§ Task
In the entries, find all lines that hold the word "computer" and copy them.

Top of Dataset records

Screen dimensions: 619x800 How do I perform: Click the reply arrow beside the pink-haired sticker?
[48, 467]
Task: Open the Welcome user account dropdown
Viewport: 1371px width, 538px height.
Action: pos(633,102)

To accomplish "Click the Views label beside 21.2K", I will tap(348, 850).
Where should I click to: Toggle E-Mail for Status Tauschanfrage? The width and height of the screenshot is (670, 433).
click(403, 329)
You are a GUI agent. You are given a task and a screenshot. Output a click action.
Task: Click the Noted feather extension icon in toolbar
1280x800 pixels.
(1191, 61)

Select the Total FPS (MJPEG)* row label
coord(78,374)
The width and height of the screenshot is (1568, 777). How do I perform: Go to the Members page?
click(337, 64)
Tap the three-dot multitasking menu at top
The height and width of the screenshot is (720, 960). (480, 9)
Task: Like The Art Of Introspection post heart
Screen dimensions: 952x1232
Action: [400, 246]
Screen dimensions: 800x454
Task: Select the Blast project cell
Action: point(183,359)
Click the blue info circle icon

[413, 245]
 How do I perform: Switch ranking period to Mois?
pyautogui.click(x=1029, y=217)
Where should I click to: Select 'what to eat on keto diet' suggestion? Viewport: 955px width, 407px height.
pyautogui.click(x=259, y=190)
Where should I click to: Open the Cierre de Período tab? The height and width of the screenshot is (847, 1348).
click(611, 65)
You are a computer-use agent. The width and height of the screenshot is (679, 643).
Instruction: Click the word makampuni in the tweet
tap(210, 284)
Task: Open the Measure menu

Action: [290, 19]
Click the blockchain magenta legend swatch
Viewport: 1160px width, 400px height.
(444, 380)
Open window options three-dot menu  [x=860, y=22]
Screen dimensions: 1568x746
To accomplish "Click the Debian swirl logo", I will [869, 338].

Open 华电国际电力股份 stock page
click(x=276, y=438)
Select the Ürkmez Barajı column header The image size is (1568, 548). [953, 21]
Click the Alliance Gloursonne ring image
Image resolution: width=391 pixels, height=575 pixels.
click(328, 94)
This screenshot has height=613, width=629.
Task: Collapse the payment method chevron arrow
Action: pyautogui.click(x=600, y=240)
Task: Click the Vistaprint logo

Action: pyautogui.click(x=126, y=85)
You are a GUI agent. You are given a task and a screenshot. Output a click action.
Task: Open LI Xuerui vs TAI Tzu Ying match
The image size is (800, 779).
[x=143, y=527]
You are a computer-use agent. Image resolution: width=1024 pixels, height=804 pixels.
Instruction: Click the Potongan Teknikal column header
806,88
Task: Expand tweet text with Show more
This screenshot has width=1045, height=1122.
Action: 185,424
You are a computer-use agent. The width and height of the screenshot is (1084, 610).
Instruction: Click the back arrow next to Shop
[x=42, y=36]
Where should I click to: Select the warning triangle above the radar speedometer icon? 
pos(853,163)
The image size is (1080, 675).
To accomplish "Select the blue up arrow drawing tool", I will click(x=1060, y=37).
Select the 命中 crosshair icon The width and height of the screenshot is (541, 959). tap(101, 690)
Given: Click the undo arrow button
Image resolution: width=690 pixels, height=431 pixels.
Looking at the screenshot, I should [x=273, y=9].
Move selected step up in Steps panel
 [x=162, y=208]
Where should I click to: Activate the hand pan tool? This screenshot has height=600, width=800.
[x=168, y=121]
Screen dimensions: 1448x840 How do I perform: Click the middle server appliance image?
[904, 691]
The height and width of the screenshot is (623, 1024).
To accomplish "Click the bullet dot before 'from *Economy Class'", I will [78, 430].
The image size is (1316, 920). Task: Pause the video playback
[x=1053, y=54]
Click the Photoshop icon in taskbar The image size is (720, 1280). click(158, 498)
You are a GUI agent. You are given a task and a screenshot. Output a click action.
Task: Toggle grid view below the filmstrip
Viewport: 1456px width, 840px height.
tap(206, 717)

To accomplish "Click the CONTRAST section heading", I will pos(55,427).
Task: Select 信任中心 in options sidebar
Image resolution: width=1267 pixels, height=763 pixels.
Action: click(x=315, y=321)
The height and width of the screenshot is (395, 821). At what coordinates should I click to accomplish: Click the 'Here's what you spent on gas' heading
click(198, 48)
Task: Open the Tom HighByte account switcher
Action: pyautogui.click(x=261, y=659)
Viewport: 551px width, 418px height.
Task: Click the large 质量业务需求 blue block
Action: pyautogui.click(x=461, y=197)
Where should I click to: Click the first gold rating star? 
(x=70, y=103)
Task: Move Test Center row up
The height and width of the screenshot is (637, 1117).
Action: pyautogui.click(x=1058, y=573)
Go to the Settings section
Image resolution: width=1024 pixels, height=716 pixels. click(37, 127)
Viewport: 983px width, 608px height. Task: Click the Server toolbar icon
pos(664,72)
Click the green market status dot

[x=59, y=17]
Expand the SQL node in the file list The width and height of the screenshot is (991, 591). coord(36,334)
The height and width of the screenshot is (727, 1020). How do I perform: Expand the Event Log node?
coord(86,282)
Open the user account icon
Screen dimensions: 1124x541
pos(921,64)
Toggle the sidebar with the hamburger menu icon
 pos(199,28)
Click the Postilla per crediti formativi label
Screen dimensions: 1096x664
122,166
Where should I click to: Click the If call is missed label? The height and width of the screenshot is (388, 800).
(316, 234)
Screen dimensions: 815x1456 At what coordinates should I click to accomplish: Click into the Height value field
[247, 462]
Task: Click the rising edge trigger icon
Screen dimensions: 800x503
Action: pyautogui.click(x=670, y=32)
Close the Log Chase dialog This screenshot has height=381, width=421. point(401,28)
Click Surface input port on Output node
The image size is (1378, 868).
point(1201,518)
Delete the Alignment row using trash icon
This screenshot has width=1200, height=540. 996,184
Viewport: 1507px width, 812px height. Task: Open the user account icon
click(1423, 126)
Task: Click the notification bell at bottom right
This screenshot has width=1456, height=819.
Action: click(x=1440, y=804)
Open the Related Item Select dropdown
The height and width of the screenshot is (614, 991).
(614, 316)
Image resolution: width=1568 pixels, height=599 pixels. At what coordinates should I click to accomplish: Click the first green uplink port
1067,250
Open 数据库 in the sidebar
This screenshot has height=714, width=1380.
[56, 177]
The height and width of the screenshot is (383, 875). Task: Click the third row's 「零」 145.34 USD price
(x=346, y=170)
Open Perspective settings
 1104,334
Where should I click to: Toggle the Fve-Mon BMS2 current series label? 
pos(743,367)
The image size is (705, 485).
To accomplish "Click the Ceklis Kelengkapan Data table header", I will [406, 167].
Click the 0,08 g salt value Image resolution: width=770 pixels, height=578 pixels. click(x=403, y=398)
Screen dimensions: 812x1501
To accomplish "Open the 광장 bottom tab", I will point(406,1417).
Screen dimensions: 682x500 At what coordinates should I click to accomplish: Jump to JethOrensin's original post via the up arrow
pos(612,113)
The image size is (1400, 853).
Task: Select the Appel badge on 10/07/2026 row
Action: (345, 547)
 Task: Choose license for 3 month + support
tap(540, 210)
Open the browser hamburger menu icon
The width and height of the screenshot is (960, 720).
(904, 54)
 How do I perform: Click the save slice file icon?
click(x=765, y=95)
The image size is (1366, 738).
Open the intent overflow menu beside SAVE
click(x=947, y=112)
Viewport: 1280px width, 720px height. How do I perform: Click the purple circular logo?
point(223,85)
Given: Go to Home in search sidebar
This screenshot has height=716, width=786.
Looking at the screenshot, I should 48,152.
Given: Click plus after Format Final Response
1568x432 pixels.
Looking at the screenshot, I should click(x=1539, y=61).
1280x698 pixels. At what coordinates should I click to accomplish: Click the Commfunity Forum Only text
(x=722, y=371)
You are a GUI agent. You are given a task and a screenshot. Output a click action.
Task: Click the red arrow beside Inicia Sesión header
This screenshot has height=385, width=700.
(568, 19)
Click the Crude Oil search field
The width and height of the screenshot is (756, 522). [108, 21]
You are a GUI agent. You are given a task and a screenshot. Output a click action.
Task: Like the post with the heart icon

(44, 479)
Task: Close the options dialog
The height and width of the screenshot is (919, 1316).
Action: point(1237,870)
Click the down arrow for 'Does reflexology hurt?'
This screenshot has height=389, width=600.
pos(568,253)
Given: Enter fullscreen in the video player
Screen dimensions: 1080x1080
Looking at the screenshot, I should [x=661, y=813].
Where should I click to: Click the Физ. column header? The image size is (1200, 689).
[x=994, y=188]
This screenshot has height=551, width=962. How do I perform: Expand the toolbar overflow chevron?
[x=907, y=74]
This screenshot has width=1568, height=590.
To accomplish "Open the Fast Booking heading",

Bottom of Dataset records

§ Output below
You are a computer-use agent. The width and height of the screenshot is (679, 643).
You are a computer-use agent. Image resolution: width=1024 pixels, height=804 pixels.
You are a computer-use agent. The width and height of the screenshot is (1084, 610).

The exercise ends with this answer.